_Work item:_
What you give back must match the data character for character.
Start of Material for this task
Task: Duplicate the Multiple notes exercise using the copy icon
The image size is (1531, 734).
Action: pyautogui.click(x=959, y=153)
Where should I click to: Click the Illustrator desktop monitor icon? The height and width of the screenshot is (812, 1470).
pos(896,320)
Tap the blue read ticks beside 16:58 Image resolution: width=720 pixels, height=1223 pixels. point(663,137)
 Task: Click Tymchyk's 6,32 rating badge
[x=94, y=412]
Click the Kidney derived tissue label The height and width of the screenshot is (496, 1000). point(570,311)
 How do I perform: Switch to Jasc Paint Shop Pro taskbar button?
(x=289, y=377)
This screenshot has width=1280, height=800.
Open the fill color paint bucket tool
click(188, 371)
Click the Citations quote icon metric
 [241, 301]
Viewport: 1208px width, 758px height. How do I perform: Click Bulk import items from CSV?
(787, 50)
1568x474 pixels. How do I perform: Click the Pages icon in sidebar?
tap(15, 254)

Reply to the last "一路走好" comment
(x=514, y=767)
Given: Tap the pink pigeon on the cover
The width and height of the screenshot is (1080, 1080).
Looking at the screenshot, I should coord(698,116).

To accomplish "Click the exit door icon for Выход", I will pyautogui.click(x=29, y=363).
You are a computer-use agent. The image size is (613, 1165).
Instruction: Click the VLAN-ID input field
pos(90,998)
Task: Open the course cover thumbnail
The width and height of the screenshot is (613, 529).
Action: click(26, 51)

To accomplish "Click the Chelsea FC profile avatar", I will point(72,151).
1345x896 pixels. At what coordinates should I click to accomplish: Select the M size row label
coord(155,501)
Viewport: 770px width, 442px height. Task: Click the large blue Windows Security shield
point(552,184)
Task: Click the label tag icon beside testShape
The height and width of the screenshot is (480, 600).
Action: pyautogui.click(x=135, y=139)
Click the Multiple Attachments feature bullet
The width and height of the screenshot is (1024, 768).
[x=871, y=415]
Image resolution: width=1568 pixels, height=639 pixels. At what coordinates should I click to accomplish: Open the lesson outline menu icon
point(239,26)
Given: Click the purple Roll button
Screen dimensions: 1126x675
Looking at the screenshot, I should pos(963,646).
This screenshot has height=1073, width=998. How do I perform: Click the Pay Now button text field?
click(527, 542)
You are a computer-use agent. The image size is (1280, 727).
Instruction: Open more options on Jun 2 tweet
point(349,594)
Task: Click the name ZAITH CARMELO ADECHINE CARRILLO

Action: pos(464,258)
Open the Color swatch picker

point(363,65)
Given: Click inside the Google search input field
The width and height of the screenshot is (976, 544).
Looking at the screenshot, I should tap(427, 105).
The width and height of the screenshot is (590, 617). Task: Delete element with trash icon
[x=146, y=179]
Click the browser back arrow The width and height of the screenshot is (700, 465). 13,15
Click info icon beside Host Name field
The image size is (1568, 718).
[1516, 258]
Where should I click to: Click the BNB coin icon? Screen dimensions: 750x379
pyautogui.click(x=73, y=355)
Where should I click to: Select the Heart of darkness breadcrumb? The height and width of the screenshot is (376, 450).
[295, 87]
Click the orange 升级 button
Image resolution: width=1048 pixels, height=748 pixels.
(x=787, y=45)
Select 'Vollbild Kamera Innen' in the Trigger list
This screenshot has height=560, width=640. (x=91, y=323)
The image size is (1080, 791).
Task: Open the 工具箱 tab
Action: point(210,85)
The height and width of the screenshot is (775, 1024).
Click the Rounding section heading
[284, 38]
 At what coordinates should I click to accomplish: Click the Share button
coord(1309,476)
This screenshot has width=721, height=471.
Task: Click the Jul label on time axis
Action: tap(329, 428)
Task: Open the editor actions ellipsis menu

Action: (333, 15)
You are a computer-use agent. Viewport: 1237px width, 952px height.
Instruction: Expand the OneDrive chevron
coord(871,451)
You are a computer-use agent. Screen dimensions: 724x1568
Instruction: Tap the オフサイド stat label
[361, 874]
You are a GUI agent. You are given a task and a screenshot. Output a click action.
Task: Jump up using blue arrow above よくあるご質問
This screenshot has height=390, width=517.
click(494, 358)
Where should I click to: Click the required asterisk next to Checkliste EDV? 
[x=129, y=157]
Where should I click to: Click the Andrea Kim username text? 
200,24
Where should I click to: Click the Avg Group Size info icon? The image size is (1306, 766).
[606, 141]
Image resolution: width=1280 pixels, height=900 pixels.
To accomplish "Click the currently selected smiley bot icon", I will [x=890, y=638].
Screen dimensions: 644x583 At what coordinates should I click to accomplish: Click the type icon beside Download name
End of Material for this task
_Exercise answer:_
Task: Duplicate the Multiple notes exercise using the copy icon
The image size is (1531, 734).
Action: pyautogui.click(x=959, y=153)
Where should I click to: Click the Illustrator desktop monitor icon? The height and width of the screenshot is (812, 1470).
pos(896,320)
Tap the blue read ticks beside 16:58 Image resolution: width=720 pixels, height=1223 pixels. point(663,137)
 Task: Click Tymchyk's 6,32 rating badge
[x=94, y=412]
Click the Kidney derived tissue label The height and width of the screenshot is (496, 1000). point(570,311)
 How do I perform: Switch to Jasc Paint Shop Pro taskbar button?
(x=289, y=377)
This screenshot has width=1280, height=800.
Open the fill color paint bucket tool
click(188, 371)
Click the Citations quote icon metric
 [241, 301]
Viewport: 1208px width, 758px height. How do I perform: Click Bulk import items from CSV?
(787, 50)
1568x474 pixels. How do I perform: Click the Pages icon in sidebar?
tap(15, 254)

Reply to the last "一路走好" comment
(x=514, y=767)
Given: Tap the pink pigeon on the cover
The width and height of the screenshot is (1080, 1080).
Looking at the screenshot, I should coord(698,116).

To accomplish "Click the exit door icon for Выход", I will pyautogui.click(x=29, y=363).
You are a computer-use agent. The image size is (613, 1165).
Instruction: Click the VLAN-ID input field
pos(90,998)
Task: Open the course cover thumbnail
The width and height of the screenshot is (613, 529).
Action: click(26, 51)

To accomplish "Click the Chelsea FC profile avatar", I will point(72,151).
1345x896 pixels. At what coordinates should I click to accomplish: Select the M size row label
coord(155,501)
Viewport: 770px width, 442px height. Task: Click the large blue Windows Security shield
point(552,184)
Task: Click the label tag icon beside testShape
The height and width of the screenshot is (480, 600).
Action: pyautogui.click(x=135, y=139)
Click the Multiple Attachments feature bullet
The width and height of the screenshot is (1024, 768).
[x=871, y=415]
Image resolution: width=1568 pixels, height=639 pixels. At what coordinates should I click to accomplish: Open the lesson outline menu icon
point(239,26)
Given: Click the purple Roll button
Screen dimensions: 1126x675
Looking at the screenshot, I should pos(963,646).
This screenshot has height=1073, width=998. How do I perform: Click the Pay Now button text field?
click(527, 542)
You are a computer-use agent. The image size is (1280, 727).
Instruction: Open more options on Jun 2 tweet
point(349,594)
Task: Click the name ZAITH CARMELO ADECHINE CARRILLO

Action: pos(464,258)
Open the Color swatch picker

point(363,65)
Given: Click inside the Google search input field
The width and height of the screenshot is (976, 544).
Looking at the screenshot, I should tap(427, 105).
The width and height of the screenshot is (590, 617). Task: Delete element with trash icon
[x=146, y=179]
Click the browser back arrow The width and height of the screenshot is (700, 465). 13,15
Click info icon beside Host Name field
The image size is (1568, 718).
[1516, 258]
Where should I click to: Click the BNB coin icon? Screen dimensions: 750x379
pyautogui.click(x=73, y=355)
Where should I click to: Select the Heart of darkness breadcrumb? The height and width of the screenshot is (376, 450).
[295, 87]
Click the orange 升级 button
Image resolution: width=1048 pixels, height=748 pixels.
(x=787, y=45)
Select 'Vollbild Kamera Innen' in the Trigger list
This screenshot has height=560, width=640. (x=91, y=323)
The image size is (1080, 791).
Task: Open the 工具箱 tab
Action: point(210,85)
The height and width of the screenshot is (775, 1024).
Click the Rounding section heading
[284, 38]
 At what coordinates should I click to accomplish: Click the Share button
coord(1309,476)
This screenshot has width=721, height=471.
Task: Click the Jul label on time axis
Action: tap(329, 428)
Task: Open the editor actions ellipsis menu

Action: (333, 15)
You are a computer-use agent. Viewport: 1237px width, 952px height.
Instruction: Expand the OneDrive chevron
coord(871,451)
You are a computer-use agent. Screen dimensions: 724x1568
Instruction: Tap the オフサイド stat label
[361, 874]
You are a GUI agent. You are given a task and a screenshot. Output a click action.
Task: Jump up using blue arrow above よくあるご質問
This screenshot has height=390, width=517.
click(494, 358)
Where should I click to: Click the required asterisk next to Checkliste EDV? 
[x=129, y=157]
Where should I click to: Click the Andrea Kim username text? 
200,24
Where should I click to: Click the Avg Group Size info icon? The image size is (1306, 766).
[606, 141]
Image resolution: width=1280 pixels, height=900 pixels.
To accomplish "Click the currently selected smiley bot icon", I will [x=890, y=638].
Screen dimensions: 644x583 At what coordinates should I click to accomplish: Click the type icon beside Download name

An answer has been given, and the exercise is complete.